In his “Critique of Violence” Benajamin declares that “Lawmaking is power making, and , to that extent, an immediate manifestation of violence. Justice is the principle of all divine end making, power the principle of all mythical lawmaking” (295). Similarly, in his conclusion of Between Equal Rights: A Marxist Theory of International Law, Mieville states:
 “There is also a more profound sense in which radical change, or even the systematic amelioration of social and international problems, cannot come through law. As Pashukanis’s form-analysis shows, the system that throws these problems up is the juridical system that underpins the law. Law is a relation between subjects abstracted of social context, facing each other in a relationship predicated on private property, dependent on coercion. Internationally, law’s ‘violence of abstraction’ is the violence of war. To fundamentally change the dynamics of the system it would be necessary not to reform the institutions but to eradicate the forms of law– which means the fundamental reformulation of the political-economic system of which they are expressions. The project to achieve this is the best hope for global emancipation, and it would mean the end of law” (318).
“The attempt to replace war and inequality with law is not merely utopian– it is precisely self-defeating. A world structured around international law cannot but be one of imperialist violence. The chaotic and bloody world around us is the rule of law” (319).
Both works struck me as extremely pessimistic in terms of their conception of lawmaking, and international law, and made me feel hopelessly lost in a dead end. Similar to what Stephanie mentioned in her post, I wonder what alternatives are available after this recognition. Is international law, or law itself worth reforming, if possible? Are there any benefits to international law, or even to human rights? At this point, it just seems as though any enforcement of domestic or international law will always benefit the state in power...I don't know where to go from here, hope we can discuss this further in class.

What the exercise asks: According to the Mieville quotation in the post on law and violence, what is law's "violence of abstraction" internationally? Answer from the post on law and violence alone.

Collected data:
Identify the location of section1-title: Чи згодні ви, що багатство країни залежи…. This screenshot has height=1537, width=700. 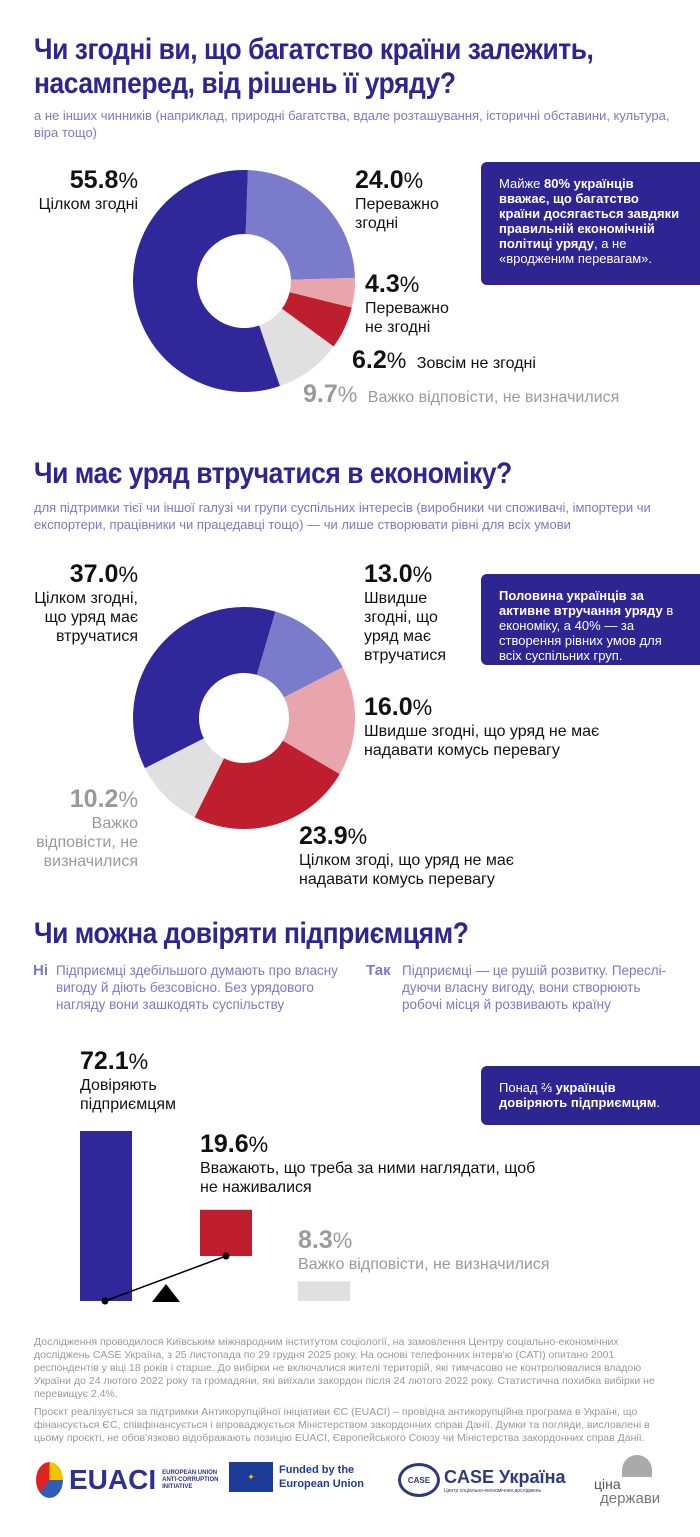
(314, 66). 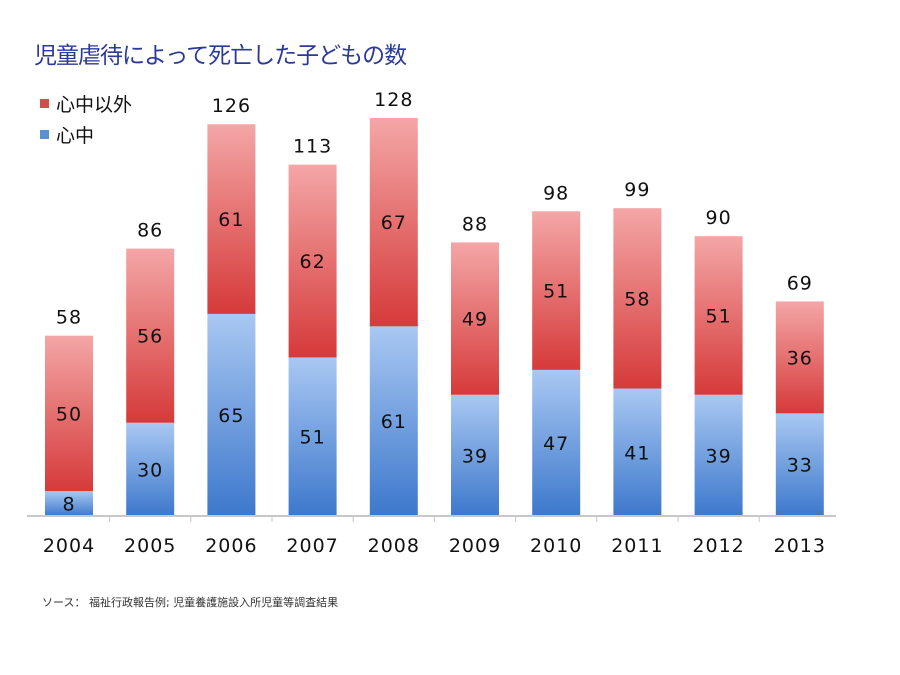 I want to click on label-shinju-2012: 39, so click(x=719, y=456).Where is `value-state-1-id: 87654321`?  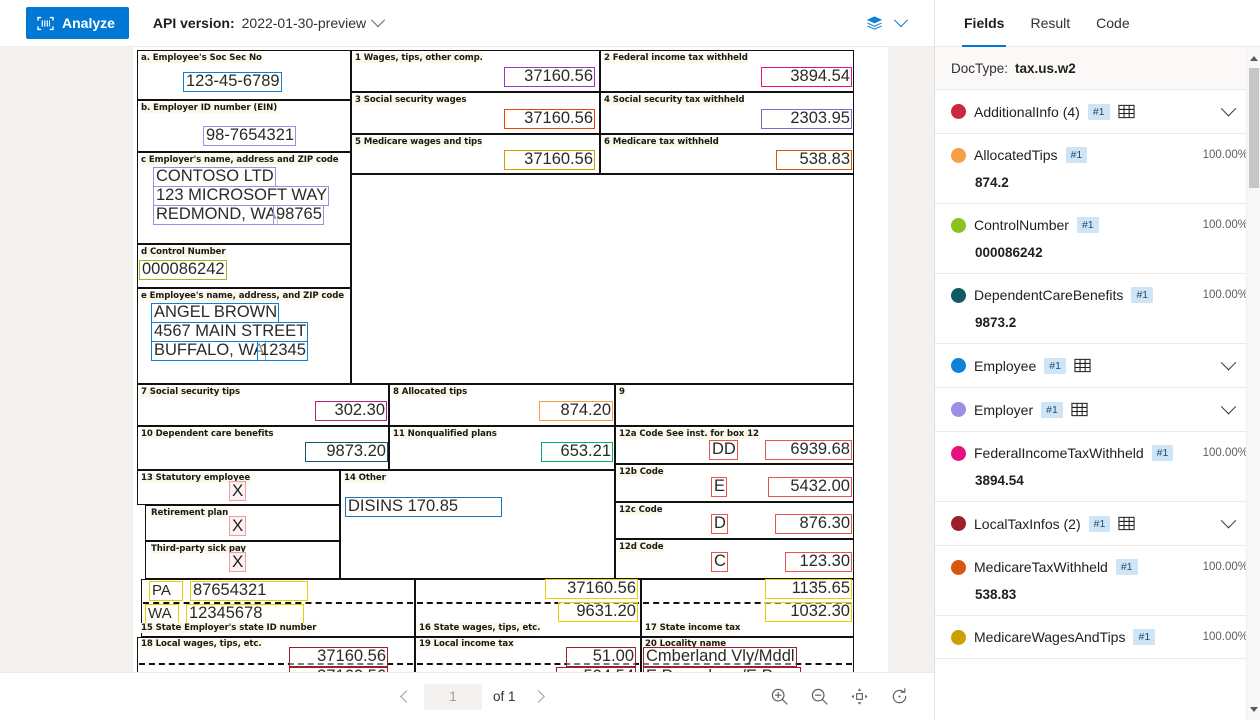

Output for this task: It is the violence of war.